The true organic pioneer

In 1986 Bob Quinn, who has a farm an hour's drive to the northeast of Bailey, tried to grow heirloom grains organically on 20 of his 4000 acres. In 1988 he applied synthetic agrochemicals for the last time and went completely organic. His farm became a commercial success with foreing scientists and growers coming to learn techniques that Quinn coined.

With organic, you have to project several moves ahead, because you can't just nuke something. You have to see problems coming", – says the true organic pioneer as he compares organic farming practises to playing chess.

In 2018 a new generation of farmers began to oversee the operations and welcome guests on his farm. Quinn rented the land to Chad Fasteson and another young grower, who were ready to take on the challenges of organic farming.

"We can't throw fertiliser at a field, so instead we have to build the soil", – explains Fasteson, who traded working at a conventional farm for catering to the needs of Quinn's organic production. "I didn't really like working with the chemicals. Then you can't go home and pick up your kid because you're covered in crap, no matter how careful you are," – he adds. And mentions becoming increasingly tired of sitting in a tractor at his previous workplace.

This year, a lot of them were having to pull the ploughs back out because the chemicals ain't working," – Fasteson agrees with Bailey on superweeds and herbicides as he noticed conventional farmers resorted to tilling.

The same year Quinn chose his successors, the true organic pioneer decided to donate a part of his land for research. And launched negotiations with Rodale Institute, because they were pioneers of studying organic agriculture. But Quinn also considered other scientific centres.

The true organic pioneer sees many opportunities in this trade. Including employment opportunities in rural regions of the US. All you need is qualified training, he comments. Quinn's farm feeds five households 365 days a year. And a conventional one similar in size financially supports a single household. With some odd jobs popping up during the growing season.
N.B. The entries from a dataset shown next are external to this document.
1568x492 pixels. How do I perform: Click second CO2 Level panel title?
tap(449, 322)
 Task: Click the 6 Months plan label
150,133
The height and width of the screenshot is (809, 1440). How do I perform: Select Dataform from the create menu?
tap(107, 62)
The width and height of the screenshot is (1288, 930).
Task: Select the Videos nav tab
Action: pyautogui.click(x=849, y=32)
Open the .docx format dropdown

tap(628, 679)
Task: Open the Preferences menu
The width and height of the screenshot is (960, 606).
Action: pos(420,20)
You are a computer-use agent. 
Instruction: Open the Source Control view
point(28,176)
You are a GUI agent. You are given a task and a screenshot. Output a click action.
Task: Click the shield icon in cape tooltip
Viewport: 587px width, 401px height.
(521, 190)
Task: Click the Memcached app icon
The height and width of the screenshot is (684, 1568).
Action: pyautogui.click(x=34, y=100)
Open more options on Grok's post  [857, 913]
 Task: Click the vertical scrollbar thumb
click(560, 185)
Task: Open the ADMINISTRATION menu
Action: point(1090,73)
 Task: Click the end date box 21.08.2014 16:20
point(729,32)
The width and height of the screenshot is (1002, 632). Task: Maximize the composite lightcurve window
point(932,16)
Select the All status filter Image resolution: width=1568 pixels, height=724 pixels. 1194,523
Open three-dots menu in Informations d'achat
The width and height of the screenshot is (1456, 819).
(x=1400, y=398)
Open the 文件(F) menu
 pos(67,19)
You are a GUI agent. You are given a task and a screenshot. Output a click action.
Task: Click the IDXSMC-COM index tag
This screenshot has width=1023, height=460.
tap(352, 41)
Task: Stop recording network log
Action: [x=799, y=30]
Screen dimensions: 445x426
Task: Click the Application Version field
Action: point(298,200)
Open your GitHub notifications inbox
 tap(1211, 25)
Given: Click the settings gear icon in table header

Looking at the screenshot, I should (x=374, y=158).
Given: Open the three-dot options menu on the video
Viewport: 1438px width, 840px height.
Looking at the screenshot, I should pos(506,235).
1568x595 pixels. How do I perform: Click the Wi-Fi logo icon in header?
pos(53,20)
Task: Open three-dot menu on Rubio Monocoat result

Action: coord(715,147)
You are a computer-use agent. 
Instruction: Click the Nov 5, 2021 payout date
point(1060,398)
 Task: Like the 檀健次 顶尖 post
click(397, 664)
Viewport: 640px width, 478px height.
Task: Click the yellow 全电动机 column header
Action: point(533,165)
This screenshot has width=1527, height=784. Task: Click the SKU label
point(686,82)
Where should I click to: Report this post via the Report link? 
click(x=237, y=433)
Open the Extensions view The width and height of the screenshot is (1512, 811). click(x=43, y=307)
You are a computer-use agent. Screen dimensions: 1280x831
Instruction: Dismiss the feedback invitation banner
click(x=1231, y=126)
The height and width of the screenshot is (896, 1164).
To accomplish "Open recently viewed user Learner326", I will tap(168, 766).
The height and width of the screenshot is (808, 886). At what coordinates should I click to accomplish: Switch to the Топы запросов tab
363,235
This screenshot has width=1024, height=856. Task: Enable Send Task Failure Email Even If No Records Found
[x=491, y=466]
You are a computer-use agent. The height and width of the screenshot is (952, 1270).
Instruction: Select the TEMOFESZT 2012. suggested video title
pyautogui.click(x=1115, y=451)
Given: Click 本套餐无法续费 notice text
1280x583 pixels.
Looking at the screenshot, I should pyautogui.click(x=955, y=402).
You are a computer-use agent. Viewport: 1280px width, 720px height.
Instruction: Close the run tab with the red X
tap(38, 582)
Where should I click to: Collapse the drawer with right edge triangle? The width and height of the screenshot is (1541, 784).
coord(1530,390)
In 2018 Fasteson moved an entire house to Quinn's farm, so his family could live on the land they take care of. "We're adding a house to the community. That's almost unheard of in this part of Montana", – the true organic pioneer comments.

Quinn wholeheartedly believes in consumer driven markets and expects organic cropland and the infrastructure surrounding it to grow with each passing year.

Policymakers never lead, let's be honest. They mostly follow and we'll just have to wait for them to catch up, I guess. Then they'll support conversion through research and advice and that sort of thing", – Quinn explains.

And while the government catches up, farmers partner with corporations and support each other. Bailey and Quinn regularly meet up to share strategies and experiences. Sometimes they do it at the Ma's diner in Loma, which is located exactly halfway between their farms. When asked about main obstacles to going organic, both Quinn and Bailey talk about costs.

There’s a very high cost of cheap food, and you don’t pay it at the checkout counter – farmers are paying it that are going out of business”, – explains Quinn. But a complete organic transformation is inevitable, he concludes: "It's not going to be all without bumps and curves and bends in the road, but it's going in the right direction. I think there will be a time when we look back at this era as the great chemical experiment."